## Given exercise
Pick out each line in the items below that contains the word "Where", and copy those lines.

## Data provided
- - -

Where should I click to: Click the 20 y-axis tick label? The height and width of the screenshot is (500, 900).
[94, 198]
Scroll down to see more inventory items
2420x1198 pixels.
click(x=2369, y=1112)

- - -

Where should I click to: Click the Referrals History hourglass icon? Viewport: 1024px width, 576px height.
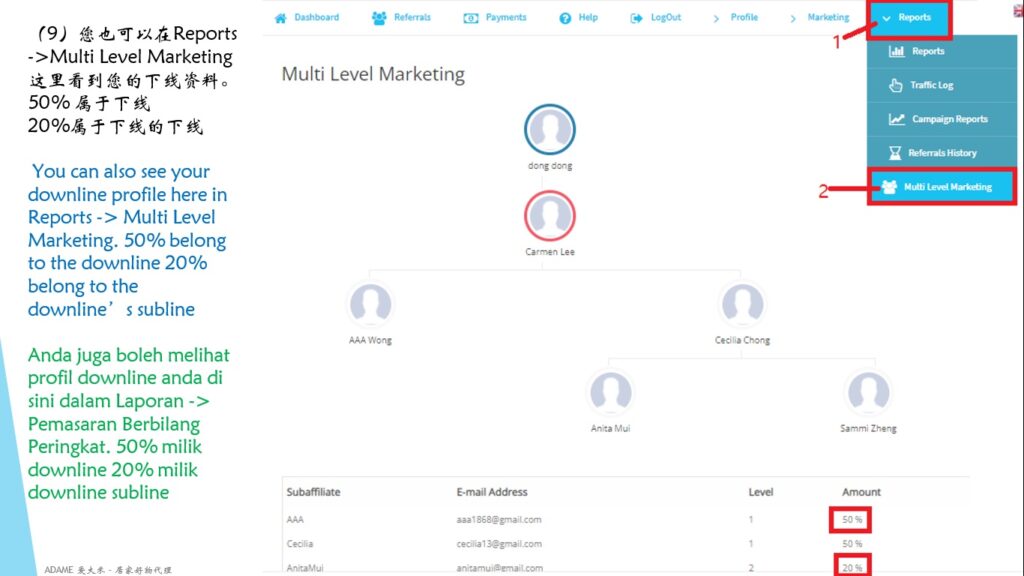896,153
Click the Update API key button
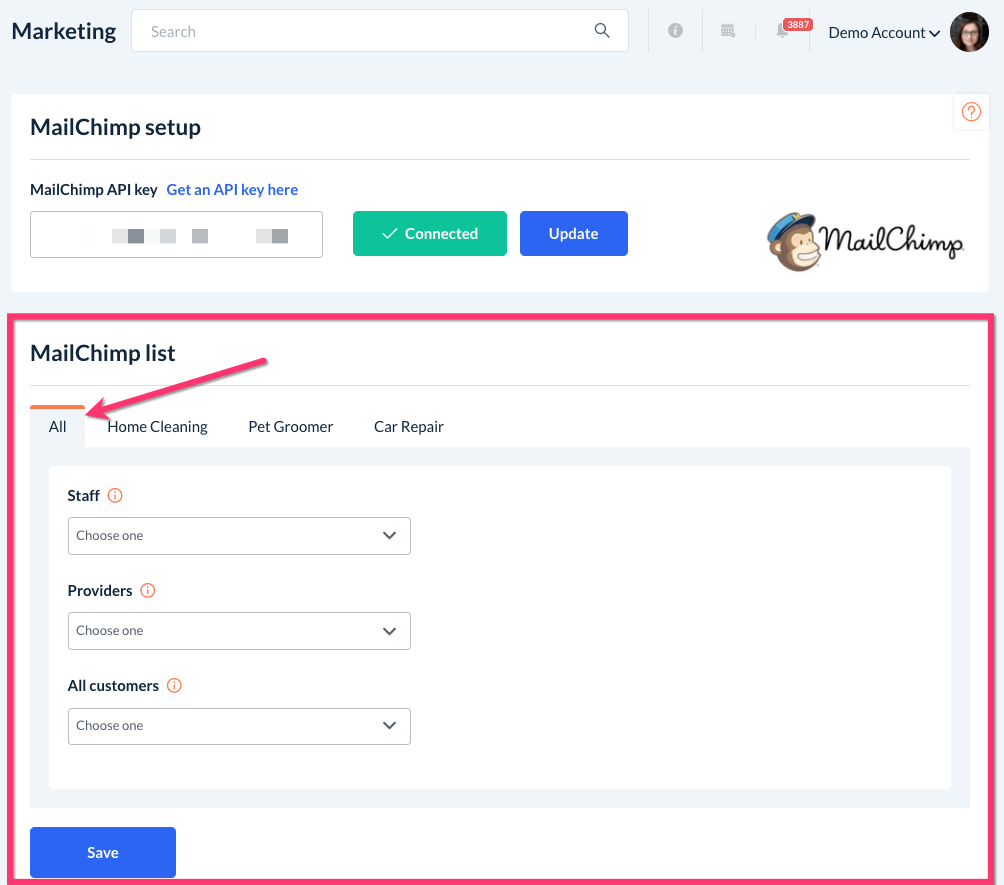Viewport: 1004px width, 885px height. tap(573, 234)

- - -

## Result of this exercise
Where should I click to: Click the 20 y-axis tick label? The height and width of the screenshot is (500, 900).
Where should I click to: Click the Referrals History hourglass icon? Viewport: 1024px width, 576px height.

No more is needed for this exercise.